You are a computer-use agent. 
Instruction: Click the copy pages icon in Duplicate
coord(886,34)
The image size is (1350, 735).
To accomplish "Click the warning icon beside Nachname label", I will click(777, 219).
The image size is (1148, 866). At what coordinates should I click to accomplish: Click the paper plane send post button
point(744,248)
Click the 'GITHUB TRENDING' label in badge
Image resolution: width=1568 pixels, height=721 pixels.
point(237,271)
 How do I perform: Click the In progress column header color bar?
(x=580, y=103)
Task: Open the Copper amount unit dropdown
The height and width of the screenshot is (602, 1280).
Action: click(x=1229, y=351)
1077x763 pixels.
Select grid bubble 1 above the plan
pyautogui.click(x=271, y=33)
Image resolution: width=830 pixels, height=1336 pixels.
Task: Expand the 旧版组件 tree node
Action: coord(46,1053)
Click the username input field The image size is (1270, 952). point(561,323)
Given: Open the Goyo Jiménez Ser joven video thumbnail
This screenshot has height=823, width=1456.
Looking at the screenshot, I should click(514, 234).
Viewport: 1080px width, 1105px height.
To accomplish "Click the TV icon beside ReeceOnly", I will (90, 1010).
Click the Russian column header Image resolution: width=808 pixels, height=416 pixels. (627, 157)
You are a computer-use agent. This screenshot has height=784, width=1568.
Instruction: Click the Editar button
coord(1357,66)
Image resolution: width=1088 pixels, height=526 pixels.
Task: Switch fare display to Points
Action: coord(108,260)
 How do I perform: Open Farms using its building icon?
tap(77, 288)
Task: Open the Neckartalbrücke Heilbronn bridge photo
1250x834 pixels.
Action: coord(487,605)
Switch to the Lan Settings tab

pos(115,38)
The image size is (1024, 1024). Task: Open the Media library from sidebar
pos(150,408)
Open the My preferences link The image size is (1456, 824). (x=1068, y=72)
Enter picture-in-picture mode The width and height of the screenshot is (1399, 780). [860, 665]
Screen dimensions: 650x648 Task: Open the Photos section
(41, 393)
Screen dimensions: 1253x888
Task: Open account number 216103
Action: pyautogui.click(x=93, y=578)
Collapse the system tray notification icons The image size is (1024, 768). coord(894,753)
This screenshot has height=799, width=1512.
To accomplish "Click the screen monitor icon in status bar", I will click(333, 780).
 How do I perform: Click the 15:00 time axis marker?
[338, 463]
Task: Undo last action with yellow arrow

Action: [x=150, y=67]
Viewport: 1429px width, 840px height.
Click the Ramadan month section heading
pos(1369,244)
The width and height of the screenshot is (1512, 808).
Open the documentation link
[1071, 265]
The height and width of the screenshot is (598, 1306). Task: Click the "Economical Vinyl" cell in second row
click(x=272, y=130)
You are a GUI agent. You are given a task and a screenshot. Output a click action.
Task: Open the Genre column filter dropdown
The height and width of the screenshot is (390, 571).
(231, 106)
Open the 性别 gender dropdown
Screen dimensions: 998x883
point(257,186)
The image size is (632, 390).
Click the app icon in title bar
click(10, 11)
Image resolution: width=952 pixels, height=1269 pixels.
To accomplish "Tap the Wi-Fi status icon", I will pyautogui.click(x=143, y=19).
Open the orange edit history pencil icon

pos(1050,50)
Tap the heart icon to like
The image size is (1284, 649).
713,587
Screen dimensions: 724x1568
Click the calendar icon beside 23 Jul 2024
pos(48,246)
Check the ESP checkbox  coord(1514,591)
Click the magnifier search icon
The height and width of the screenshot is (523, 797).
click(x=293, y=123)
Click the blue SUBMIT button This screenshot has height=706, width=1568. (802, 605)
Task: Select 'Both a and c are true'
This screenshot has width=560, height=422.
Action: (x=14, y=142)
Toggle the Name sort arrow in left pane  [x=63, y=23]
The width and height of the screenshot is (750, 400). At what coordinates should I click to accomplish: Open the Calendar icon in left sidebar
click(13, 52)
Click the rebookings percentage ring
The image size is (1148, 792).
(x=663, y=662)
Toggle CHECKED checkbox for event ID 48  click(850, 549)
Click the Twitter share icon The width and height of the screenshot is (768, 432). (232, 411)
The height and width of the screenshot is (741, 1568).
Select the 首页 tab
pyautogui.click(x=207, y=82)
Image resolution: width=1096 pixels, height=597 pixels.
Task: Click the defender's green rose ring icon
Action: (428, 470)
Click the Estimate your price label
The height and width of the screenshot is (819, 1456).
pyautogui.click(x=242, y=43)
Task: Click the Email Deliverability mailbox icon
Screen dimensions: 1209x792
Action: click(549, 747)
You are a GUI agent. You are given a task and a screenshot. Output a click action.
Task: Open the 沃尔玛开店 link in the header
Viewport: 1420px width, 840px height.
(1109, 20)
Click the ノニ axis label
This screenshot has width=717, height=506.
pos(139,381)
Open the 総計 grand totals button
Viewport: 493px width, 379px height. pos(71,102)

Task directions: The required answer is the exact run of lines above starting at the line with "Click the blue" and ending at the line with "Toggle the Name", with both ends present.

Exercise solution:
Click the blue SUBMIT button This screenshot has height=706, width=1568. (802, 605)
Task: Select 'Both a and c are true'
This screenshot has width=560, height=422.
Action: (x=14, y=142)
Toggle the Name sort arrow in left pane  [x=63, y=23]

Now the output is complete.